- Dubre Location within the state of Kentucky Dubre Dubre (the United States)
- Coordinates: 36°50′20″N 85°33′31″W﻿ / ﻿36.83889°N 85.55861°W
- Country: United States
- State: Kentucky
- County: Cumberland
- Elevation: 640 ft (200 m)
- Time zone: UTC-6 (Central (CST))
- • Summer (DST): UTC-5 (CDT)
- ZIP codes: 42717, 42731
- GNIS feature ID: 507879

= Dubre, Kentucky =

Unincorporated community in Kentucky, United States

Dubre is an unincorporated community in Cumberland County, Kentucky, United States.

==Geography ==
The community is located along Route 90 west-northwest of the city of Burkesville, the county seat of Cumberland County, near the Metcalfe County line. Its elevation is 640 feet (195 m).

==History==
Dubre had a post office, with the ZIP code of 42731. The postmaster of Dubre, Ms.

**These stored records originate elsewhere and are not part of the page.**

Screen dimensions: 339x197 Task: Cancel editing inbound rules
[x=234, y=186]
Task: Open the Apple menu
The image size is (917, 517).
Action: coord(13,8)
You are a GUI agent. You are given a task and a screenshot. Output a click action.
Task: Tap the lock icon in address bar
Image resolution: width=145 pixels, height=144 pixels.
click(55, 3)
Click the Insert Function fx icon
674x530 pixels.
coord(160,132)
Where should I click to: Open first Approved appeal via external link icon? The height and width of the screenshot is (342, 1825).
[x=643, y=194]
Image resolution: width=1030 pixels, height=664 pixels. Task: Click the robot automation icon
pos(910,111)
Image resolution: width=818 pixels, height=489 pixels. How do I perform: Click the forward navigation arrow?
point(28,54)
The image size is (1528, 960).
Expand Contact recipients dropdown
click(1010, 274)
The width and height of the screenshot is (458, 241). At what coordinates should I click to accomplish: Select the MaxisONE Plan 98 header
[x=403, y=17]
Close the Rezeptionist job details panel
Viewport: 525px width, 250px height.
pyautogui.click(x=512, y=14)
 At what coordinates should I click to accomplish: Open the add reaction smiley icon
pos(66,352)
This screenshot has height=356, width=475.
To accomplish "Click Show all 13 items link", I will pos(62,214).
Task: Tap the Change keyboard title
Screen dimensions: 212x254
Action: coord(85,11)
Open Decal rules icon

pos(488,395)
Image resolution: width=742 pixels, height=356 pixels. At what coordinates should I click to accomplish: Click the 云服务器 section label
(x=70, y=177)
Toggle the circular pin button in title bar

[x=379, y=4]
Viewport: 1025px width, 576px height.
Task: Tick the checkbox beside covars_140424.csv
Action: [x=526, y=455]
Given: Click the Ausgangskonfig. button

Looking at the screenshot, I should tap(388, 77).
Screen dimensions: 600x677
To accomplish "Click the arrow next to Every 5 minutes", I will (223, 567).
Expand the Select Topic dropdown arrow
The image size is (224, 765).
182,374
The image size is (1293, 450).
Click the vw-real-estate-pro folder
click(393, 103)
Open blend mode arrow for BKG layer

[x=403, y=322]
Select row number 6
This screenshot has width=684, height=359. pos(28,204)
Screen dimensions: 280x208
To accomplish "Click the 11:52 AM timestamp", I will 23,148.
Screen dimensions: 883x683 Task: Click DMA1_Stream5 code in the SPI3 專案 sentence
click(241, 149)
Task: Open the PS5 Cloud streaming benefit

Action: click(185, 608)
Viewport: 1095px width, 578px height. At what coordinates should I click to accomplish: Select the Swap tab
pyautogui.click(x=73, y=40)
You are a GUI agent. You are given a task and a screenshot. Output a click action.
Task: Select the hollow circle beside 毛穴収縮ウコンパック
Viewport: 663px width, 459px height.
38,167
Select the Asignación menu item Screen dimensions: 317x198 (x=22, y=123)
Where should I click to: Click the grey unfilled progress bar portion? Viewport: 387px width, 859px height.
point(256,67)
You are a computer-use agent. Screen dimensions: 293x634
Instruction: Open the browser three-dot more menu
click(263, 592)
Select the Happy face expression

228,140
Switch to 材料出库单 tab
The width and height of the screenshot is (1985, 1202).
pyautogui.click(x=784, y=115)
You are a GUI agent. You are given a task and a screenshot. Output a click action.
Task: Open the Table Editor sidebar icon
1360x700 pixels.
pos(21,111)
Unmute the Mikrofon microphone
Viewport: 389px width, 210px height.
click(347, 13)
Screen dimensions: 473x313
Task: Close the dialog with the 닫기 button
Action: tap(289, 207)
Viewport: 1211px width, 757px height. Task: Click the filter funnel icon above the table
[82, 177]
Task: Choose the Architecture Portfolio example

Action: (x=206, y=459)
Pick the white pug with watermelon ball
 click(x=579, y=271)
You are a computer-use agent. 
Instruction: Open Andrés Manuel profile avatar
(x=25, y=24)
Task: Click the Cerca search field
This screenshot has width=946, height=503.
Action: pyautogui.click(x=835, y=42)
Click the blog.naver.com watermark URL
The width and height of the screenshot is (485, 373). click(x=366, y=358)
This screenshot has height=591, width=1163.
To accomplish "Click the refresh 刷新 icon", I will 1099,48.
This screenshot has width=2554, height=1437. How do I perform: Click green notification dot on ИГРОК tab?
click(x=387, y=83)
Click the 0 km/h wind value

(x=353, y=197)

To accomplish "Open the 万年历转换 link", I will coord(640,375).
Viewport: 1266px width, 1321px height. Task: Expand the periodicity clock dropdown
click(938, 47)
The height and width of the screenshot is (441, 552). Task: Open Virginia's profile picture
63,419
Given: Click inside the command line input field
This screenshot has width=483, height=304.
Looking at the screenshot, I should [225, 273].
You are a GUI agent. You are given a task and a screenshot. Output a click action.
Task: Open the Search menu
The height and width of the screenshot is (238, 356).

Hazel Anderson Alexander, died November 18, 2010. The post office, which had been open only two hours a day was suspended by the USPS several weeks after her death, on December 3, 2010. Ms. Alexander began her tenure with the Dubre post office March 31, 1970. The Post Office was located inside of the Anderson Grocery, which also closed after Alexander's death.

The community was named for the local Dubre family. In this local town, violent crime affects approximately 0.25% of the population.